▶ [WORK TO BE COMPLETED] Note how many lines of the data below hold the word "computer", then give that number with no other text.

----------------

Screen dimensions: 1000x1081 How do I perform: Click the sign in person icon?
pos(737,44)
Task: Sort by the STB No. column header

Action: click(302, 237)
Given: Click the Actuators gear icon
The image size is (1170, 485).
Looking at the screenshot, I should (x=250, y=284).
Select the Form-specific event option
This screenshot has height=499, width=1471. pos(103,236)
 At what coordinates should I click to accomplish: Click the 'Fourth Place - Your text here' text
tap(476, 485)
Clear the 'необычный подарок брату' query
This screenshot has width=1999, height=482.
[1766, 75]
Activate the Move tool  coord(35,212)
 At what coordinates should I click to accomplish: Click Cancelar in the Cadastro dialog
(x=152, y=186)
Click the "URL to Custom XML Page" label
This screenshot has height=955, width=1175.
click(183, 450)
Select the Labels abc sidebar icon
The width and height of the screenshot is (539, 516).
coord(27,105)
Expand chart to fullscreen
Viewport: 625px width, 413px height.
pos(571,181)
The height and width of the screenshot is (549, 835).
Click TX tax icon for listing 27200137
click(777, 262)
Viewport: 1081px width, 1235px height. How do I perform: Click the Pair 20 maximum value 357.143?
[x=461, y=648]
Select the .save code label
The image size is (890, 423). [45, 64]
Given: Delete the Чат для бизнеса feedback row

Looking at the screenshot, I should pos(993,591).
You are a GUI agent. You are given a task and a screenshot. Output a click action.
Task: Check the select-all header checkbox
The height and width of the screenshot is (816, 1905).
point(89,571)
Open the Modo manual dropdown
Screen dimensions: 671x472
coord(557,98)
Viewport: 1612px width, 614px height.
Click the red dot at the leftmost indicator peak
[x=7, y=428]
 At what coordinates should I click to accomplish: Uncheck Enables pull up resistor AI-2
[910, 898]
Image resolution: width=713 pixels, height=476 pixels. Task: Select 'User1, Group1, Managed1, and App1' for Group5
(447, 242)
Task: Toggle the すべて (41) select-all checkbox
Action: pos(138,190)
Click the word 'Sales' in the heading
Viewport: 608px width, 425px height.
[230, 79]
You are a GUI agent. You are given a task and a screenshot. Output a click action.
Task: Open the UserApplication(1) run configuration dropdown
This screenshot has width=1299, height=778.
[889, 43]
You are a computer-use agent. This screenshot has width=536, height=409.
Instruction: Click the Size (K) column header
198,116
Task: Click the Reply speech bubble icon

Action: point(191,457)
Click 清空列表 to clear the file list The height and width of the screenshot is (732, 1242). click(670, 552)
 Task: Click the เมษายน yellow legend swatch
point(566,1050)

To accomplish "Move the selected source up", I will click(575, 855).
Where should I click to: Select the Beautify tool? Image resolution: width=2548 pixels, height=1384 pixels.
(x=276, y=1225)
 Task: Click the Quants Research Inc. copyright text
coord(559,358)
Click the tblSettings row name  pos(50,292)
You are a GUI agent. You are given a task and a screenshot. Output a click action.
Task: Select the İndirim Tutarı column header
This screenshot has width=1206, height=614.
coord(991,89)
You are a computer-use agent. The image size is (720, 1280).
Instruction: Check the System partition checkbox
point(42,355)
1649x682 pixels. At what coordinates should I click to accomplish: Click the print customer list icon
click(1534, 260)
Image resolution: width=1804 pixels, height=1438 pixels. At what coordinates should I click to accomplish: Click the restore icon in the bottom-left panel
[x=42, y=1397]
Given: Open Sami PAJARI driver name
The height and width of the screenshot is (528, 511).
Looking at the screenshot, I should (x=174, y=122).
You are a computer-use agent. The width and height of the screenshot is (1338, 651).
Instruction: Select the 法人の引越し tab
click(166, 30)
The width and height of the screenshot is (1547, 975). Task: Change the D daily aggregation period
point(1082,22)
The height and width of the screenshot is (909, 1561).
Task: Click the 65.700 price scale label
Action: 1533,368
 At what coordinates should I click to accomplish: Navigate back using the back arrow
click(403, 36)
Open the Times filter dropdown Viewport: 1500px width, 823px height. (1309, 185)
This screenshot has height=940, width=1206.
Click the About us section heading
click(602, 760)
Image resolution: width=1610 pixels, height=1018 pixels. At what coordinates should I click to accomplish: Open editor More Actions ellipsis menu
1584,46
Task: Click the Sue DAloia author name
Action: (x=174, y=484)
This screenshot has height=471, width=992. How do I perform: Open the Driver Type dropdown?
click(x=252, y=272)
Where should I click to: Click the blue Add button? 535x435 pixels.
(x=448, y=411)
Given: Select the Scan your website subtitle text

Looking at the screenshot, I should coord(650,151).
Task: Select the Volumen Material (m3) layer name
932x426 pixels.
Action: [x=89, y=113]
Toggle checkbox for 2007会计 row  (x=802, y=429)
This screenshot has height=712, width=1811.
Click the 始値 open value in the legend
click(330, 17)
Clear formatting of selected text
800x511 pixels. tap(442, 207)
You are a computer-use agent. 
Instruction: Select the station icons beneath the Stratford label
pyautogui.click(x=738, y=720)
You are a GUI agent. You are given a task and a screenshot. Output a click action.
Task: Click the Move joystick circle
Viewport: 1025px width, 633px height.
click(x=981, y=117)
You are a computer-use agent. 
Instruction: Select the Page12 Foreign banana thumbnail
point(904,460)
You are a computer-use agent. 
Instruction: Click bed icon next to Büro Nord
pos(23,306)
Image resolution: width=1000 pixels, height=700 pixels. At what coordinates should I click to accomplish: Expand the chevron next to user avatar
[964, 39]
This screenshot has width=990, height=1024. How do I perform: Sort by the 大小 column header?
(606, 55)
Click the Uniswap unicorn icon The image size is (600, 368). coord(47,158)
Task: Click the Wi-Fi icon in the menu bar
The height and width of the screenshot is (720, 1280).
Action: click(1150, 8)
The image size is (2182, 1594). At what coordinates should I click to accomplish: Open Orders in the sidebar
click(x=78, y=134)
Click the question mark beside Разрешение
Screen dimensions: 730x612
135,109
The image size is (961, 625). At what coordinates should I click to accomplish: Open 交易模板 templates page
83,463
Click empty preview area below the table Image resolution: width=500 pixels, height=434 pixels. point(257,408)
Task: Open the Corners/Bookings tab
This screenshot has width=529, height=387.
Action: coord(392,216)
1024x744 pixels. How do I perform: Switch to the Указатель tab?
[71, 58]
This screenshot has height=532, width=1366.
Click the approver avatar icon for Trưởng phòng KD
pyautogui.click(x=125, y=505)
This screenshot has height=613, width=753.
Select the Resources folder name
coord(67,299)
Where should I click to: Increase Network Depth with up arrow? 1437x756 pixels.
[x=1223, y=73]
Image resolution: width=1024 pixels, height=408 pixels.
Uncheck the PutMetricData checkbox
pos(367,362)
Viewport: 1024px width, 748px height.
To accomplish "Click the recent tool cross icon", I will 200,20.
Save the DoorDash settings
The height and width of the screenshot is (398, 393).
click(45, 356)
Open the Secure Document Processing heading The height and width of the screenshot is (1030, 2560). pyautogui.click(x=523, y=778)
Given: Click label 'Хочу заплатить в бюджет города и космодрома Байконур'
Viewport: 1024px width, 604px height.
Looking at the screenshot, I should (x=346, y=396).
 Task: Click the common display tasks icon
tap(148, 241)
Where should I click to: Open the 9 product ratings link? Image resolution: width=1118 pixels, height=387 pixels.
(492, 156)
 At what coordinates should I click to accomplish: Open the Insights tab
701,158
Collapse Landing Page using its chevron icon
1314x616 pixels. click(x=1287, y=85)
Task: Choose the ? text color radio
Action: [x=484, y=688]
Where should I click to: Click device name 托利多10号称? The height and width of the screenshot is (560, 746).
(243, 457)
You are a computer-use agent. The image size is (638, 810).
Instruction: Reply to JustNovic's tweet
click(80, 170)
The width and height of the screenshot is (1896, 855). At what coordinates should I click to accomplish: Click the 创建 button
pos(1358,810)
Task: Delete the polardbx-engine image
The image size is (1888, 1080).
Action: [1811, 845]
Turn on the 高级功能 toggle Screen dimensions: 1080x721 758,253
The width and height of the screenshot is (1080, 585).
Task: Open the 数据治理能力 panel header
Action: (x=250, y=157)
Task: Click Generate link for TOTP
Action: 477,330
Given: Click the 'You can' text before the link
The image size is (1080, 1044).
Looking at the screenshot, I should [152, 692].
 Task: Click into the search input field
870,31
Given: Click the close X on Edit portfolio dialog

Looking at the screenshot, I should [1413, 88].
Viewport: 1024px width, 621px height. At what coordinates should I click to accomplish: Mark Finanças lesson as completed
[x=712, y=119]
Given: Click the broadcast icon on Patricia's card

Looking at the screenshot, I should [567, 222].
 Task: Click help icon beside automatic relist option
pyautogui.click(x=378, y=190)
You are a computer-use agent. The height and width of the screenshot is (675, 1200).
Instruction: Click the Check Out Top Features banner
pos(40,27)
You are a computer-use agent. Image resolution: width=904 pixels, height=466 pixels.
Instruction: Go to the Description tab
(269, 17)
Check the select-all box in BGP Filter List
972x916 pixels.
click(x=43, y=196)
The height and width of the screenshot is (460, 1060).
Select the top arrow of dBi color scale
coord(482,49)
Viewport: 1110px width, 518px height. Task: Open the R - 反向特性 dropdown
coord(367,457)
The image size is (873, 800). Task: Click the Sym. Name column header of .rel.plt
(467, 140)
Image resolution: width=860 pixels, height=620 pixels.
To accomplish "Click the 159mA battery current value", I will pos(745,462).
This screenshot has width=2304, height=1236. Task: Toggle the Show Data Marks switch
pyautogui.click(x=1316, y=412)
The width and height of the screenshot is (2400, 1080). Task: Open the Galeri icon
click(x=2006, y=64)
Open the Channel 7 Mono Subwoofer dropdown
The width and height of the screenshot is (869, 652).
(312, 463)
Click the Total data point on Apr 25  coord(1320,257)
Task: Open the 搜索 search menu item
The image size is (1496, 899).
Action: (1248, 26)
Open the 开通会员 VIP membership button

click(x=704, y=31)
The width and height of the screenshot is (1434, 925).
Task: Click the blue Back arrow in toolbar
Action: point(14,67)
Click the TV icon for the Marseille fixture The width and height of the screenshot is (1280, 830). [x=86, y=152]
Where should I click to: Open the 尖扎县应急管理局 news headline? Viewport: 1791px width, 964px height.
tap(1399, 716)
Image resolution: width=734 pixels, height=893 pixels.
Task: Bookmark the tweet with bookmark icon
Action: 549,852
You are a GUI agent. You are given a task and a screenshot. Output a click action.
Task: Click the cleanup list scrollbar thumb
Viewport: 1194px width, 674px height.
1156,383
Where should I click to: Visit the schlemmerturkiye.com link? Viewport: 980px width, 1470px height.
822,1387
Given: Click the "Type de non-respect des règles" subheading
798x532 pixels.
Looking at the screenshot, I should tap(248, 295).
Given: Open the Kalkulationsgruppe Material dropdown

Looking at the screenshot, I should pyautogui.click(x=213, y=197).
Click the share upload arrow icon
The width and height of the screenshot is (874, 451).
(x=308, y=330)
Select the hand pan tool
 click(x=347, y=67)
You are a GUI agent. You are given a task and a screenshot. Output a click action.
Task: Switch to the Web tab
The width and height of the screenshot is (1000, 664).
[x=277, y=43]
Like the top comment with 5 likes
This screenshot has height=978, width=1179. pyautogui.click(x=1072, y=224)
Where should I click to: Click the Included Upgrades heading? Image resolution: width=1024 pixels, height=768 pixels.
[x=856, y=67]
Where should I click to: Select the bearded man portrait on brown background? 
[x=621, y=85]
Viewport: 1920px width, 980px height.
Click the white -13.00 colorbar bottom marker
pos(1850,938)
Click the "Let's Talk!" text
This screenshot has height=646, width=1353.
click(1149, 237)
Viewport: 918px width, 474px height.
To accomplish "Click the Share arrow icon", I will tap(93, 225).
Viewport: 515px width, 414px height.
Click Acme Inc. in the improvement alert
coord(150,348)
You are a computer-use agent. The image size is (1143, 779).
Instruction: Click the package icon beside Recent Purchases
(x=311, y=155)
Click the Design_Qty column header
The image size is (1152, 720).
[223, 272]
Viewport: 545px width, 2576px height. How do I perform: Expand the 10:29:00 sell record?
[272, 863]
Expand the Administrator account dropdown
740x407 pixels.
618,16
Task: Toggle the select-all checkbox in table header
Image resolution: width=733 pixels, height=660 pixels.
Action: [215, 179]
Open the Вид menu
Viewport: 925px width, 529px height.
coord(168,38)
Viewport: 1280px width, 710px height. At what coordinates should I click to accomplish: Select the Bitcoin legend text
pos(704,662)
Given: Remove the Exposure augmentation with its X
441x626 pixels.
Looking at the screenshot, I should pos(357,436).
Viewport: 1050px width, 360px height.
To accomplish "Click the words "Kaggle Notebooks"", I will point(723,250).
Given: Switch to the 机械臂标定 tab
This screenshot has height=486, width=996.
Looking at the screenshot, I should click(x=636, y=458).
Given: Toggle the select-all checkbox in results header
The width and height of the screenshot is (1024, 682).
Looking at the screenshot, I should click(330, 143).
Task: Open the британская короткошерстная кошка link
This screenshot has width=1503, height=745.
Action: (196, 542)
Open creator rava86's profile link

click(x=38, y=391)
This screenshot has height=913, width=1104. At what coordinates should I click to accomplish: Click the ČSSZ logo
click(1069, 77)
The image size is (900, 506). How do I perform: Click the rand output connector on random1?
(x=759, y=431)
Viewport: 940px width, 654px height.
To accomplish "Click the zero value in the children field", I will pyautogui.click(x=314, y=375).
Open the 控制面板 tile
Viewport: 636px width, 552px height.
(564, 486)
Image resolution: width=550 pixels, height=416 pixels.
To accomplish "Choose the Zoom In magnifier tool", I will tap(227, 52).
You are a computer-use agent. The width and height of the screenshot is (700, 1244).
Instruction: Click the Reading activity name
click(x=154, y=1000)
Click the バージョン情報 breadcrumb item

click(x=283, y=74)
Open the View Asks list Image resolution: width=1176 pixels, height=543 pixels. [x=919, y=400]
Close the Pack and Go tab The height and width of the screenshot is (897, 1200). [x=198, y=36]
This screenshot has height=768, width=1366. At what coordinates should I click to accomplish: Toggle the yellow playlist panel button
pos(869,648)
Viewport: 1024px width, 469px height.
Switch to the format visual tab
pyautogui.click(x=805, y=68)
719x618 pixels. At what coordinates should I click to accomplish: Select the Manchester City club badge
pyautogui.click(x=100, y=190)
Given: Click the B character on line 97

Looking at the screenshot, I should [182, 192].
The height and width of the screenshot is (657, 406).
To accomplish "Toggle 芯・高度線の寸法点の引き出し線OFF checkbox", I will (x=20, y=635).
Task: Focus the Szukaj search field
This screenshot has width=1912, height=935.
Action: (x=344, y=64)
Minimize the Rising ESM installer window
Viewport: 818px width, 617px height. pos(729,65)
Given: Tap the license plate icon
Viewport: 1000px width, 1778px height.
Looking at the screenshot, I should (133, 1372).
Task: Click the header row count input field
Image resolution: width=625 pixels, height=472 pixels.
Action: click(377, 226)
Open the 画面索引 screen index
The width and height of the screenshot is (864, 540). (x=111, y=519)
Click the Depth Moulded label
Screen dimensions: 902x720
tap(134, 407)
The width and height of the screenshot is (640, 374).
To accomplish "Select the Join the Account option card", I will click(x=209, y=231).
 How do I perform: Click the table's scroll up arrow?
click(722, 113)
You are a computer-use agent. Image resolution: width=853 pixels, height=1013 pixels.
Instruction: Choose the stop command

----------------

▶ [RESULT OF THIS TASK] 12